What keeps me coming back to this place, week after week, when the world doesn’t always make sense? It’s the song I hear in the distance, peculiar to this place---this place filled with the spirits of those gone on before, and the spirits of those in the pew next to me. The song is one of triumph; and our hearts, mine and yours, are brave again, and our arms are strong.

Just in time to tackle another week in the real world, strengthened by the song I hear in this place, among these saints.


Friday, September 23, 2016

...are we God's people?

We are God’s people, the chosen of the Lord,
born of his Spirit, established by his Word;
our cornerstone is Christ alone, and strong in him we stand:
O let us live transparently, and walk heart to heart and hand in hand.
---Bryan Jeffrey Leech, 1976

Bryan Jeffrey Leech presents, in this text, a beautiful vision of what the family of God can be. The ideal presented to us here is one worth aiming for, a glimpse of what heaven might be like. So much truth is bound up in the last line of this first verse: “Let us live transparently, and walk heart to heart and hand in hand.” The combination of these three aspirations would invigorate any church, and are worthy goals.

To walk heart to heart is to act with unity of motivation (different from a uniformity of action), to be guided by a similar vision of Christ’s call to love the world for his sake. To walk hand in hand is to meet others where they are, and to journey with them as we all grow in faith, without leaving anyone behind.

Ah, but how then would we live transparently? This would require the courage and trust to believe that others were capable of dealing with knowing your life --- your failures and fears, your hopes and dreams, your darknesses and your shinings --- and accepting you with love.

Can we dare to bare that much of ourselves? Can we care for others who do the same? Are we God’s people, or are we not?


Saturday, July 2, 2016

...bound too long

Lo! the hosts of evil round us scorn thy Christ, assail his ways!
Fears and doubts too long have bound us, free our hearts to work and praise.
Grant us wisdom, grant us courage, for the living of these days.
---Harry Emerson Fosdick, 1930

Careful now. Before we go seeing monsters under every bed, and bogeymen around every corner, let’s be clear-headed. When the hosts of evil scorn Jesus and his ways, what ways exactly are they disregarding? What are Jesus’ defining ways? I am going to go out on a limb here, and say that anytime you saw Jesus speak for the voiceless, stand with the invisible, lift up the lowly, welcome the outsider, or free the oppressed, it was then you were seeing the ways of Christ.

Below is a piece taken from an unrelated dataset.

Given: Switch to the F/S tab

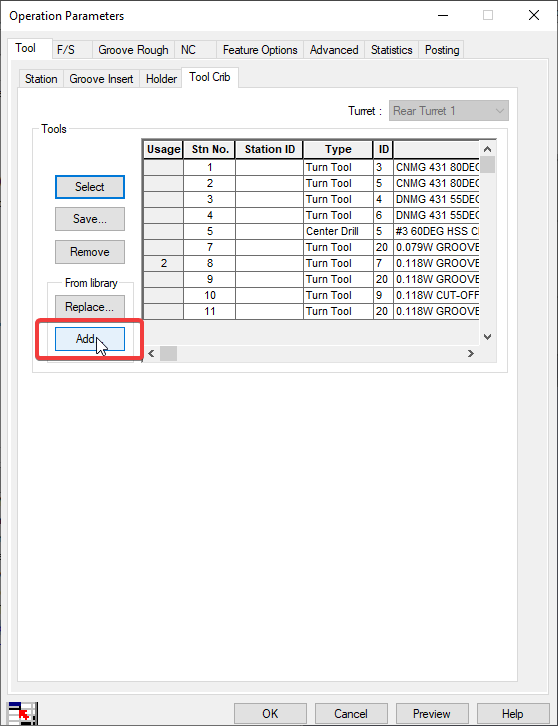Looking at the screenshot, I should [x=65, y=50].

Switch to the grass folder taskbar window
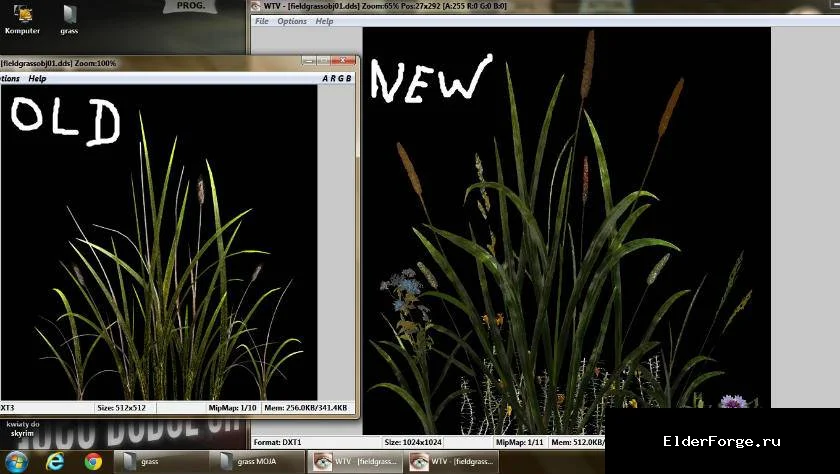tap(158, 461)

And if that be true, the hymn’s next line is put into beautiful, and perfect, and fearsome context for us. Because, my friends, I have been afraid. To speak up in the face of hate or disregard. I have doubted. Whether I was strong enough to stand up. Whether it would be worth it. Even (God forgive me) whether my stand would be fully understood and appreciated. Fears and doubts have silenced my speech and frozen me into inaction. I have not walked in Jesus’ ways.

Well, I checked, and there is no way Harry Emerson Fosdick, the prominent progressive pastor who penned this hymn, and John Mayer, popular singer-songwriter, could have been best friends. The dates just don’t line up. But, folks, let me tell you, I think they would have shared a groovy moment of synchronicity over some of their writing and personal philosophies. Because here is a verse of Mayer’s song Say:
            Even if your hands are shaking
            And your faith is broken
            Even as the eyes are closing
            Do it with a heart wide open
            Say what you need to say


Grant us wisdom, grant us courage. To say what we need to say.